When a healthcare facility fires or restricts a licensed employee for conduct related to patient data, many states require the employer to report that action to the relevant licensing board. The board then decides whether the conduct warrants formal discipline, which can range from mandatory ethics training and probation to permanent license revocation. Employers don’t need to prove a specific law was broken — they only need to report actions taken for reasons that might constitute professional misconduct, and the board investigates from there.
A license suspension typically triggers the loss of hospital privileges, which cuts off a clinician’s ability to practice in most institutional settings. When a hospital revokes or restricts clinical privileges based on professional conduct, it must report that action to the National Practitioner Data Bank. The NPDB also collects reports on state licensure actions, professional society membership decisions, and healthcare-related criminal convictions.14National Practitioner Data Bank. What You Must Report to the NPDB Future employers, hospitals, and credentialing organizations query this database as a standard part of the hiring and privileging process. A report in the NPDB doesn’t technically bar someone from practicing, but it creates an obstacle that most healthcare employers won’t look past.
HIPAA itself does not give patients the right to sue for a privacy violation. Federal courts have consistently held that the statute contains no private right of action and that enforcement is reserved for HHS and the Department of Justice. But that doesn’t leave patients without options — it just routes their claims through state law instead.
Patients typically sue under state-law theories like negligence, breach of contract, or invasion of privacy. These claims argue that the healthcare organization had a duty to protect the data, failed to meet that duty, and caused harm as a result. Damages can include the cost of credit monitoring, out-of-pocket losses from identity theft, and compensation for emotional distress. When a breach affects thousands of people, these individual claims often consolidate into class actions where total settlements can reach tens of millions of dollars.

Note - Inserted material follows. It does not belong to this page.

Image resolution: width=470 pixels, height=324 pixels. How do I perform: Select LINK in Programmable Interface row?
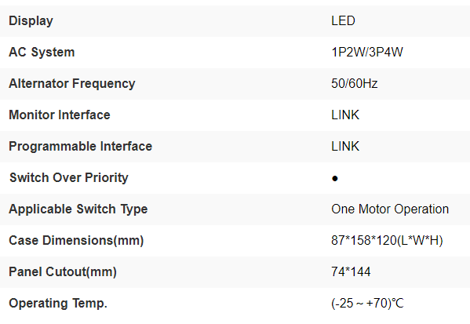345,146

One legal theory that usually doesn’t work: arguing that a HIPAA violation automatically proves negligence (a concept lawyers call “negligence per se“). Most courts have rejected this approach, reasoning that because Congress chose not to give individuals a private right to enforce HIPAA, allowing them to use a HIPAA violation as automatic proof of negligence would undermine that choice. Patients still need to independently prove that the organization failed to meet the standard of care, rather than simply pointing to the HIPAA breach as conclusive evidence.
The most important thing to understand about patient data compromises is that these consequences don’t replace each other — they pile up. A single breach can simultaneously trigger HHS civil penalties, a state attorney general lawsuit, mandatory breach notifications with their own compliance costs, private class action litigation, professional licensing actions against individual employees, and criminal prosecution of anyone who deliberately stole or misused the records. An employee convicted of data theft faces prison time, criminal fines, OIG exclusion from federal healthcare programs, license revocation, and a permanent NPDB record, all from one incident.
For organizations, the total cost of a breach extends well beyond the penalty amounts. The notification process alone is expensive — identifying affected individuals, mailing notices, setting up call centers, and offering credit monitoring. Add the legal fees from defending against government enforcement and private lawsuits, the operational disruption of a three-year corrective action plan, and the reputational damage that drives patients to competitors, and the real cost of a significant breach dwarfs the headline fine amount. Investing in encryption, access controls, and regular risk assessments is cheaper than dealing with any single one of these consequences, let alone all of them at once.